Les souvenirs ont ceci de particulier qu' ils nous appartiennent en propre et même si nous pouvons en partager certains ils ne sont jamais que des mémoires qui se croisent et se recroisent, se confortent et se réconfortent, ou parfois se trahissent.
J'ai le souvenir de la première fois où j'ai vu Nos meilleures années de Marco Tullio Giordana (2003). C'était à l'automne 2003, un samedi après-midi au Saint André des Arts dans la rue du même nom au coeur du quartier latin à Paris. Nous étions une petite trentaine à faire la queue devant l'entrée, presque tous du même âge et de la même génération. Le film était diffusé en deux volets, l'un le samedi, l'autre le dimanche. Le lendemain, à la séance de la seconde partie du film, nous étions tous là, les mêmes, à nous serrer les uns contre les autres car il pleuvait et il faisait froid.
Les regards se croisaient, nous esquissions d'amicaux sourires sans nous connaître, ni nous reconnaître. Nous n'étions pas une foule anonyme qui se pressait dans une file d'attente ; nous étions devant ce cinéma-là, à cette séance-là pour voir ce film-là et nous devinions sans mal que nous étions les mêmes qui étaient revenus pour partager la suite de la vie de Nicola, de Matteo, Guilia et tous les autres.
Le cinéma en salle c'est cela également, c'est surtout cela d'ailleurs : une foule anonyme qui se rassemble comme si elle répondait à un appel, des hommes et des femmes qui ne se connaissent pas et qui communient un instant autour d'une histoire racontée. Ce sentiment est inversement proportionnel à la taille du cinéma et totalement absent dans un canapé sauf à avoir beaucoup d'imagination.
Avec un effet de surlignage plus intense qu'en littérature, le cinéma offre ses scènes et ses répliques qui justifient à elles seules tout un film auquel elles survivront dans nos mémoires. Dans Nos meilleures années de Marco Tullio Giordana, il est un moment qui en est une illustration inoubliable.
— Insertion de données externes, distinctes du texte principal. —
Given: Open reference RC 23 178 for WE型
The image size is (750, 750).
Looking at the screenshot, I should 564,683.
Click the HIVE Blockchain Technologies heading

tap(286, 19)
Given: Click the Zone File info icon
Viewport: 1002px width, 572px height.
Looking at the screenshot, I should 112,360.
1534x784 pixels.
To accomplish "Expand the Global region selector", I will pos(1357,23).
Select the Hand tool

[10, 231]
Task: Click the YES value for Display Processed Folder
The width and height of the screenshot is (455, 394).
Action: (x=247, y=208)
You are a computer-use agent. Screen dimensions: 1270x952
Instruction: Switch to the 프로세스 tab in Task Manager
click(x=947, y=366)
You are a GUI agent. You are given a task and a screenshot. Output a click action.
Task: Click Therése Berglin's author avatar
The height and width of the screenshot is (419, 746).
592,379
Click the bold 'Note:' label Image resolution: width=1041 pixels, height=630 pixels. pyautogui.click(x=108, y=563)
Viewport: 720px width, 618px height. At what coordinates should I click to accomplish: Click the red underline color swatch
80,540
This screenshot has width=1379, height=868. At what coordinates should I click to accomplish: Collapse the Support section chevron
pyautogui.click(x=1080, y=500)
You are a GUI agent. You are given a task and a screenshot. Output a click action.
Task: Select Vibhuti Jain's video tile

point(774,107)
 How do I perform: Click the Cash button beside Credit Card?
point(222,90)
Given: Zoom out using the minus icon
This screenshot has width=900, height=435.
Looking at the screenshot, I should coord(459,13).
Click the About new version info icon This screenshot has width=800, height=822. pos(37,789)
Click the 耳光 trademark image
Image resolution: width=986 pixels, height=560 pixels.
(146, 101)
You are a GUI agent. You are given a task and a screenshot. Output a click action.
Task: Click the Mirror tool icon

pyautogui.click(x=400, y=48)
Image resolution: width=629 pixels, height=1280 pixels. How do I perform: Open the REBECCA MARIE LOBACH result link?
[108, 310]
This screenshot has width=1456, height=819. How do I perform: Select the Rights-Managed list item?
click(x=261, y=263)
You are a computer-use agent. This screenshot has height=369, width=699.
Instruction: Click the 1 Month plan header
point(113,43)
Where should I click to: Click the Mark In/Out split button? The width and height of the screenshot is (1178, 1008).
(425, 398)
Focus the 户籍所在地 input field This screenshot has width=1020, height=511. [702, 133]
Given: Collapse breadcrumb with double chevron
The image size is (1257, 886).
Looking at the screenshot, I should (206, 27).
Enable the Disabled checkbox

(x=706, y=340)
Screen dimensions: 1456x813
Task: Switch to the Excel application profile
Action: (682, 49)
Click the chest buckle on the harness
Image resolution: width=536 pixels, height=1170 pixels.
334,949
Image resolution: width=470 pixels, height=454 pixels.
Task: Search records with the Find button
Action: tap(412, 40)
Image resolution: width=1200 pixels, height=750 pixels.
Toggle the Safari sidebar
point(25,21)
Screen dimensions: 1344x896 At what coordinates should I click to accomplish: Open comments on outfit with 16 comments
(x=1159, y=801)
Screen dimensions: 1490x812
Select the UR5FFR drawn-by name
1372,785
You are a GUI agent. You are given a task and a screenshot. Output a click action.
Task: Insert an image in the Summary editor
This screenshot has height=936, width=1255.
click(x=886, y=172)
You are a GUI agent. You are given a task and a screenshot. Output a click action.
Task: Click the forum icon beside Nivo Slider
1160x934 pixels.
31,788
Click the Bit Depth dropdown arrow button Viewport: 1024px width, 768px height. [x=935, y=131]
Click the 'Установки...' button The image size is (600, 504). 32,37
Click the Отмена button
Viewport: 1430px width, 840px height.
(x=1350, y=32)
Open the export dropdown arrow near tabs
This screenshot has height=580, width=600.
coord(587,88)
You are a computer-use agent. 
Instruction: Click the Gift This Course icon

« Maintenant que tu es heureuse, tu peux lui pardonner. » En elle-même, la réplique est une sorte de pierre angulaire du film qui le résume en partie mais surtout différencie un avant, d'un après. La réplique est d'autant plus prégnante qu'elle était en filigrane bien avant d'être sur les lèvres de Nicola.
« Maintenant que tu es heureuse, tu peux lui pardonner. » C'est ce que Nicola dit à sa fille Sara en parlant de Guilia qui avait préféré et choisi la clandestinité dans les rangs des Brigades rouges à une vie apaisée en famille. Quelques années de son existence se passeront en prison suite à une condamnation puis se prolongeront d'aménagements de peines pour adoucir sa vie.
Magnifique Guilia, pianiste par goût personnel, étudiante en mathématiques pour faire plaisir à ses parents et militante de l'opposition extra-parlementaire italienne par conviction. Magnifique métaphore pour exprimer le dilemme du mariage que le dialoguiste met dans la bouche de Sonia Bergamasco. Dilemme auquel les mathématiques doivent aider à trouver une réponse. Je cherche encore comment faire traverser en barque la rivière à trois couples mariés quand le loup ne doit jamais être seul avec la chèvre et la chèvre avec le chou.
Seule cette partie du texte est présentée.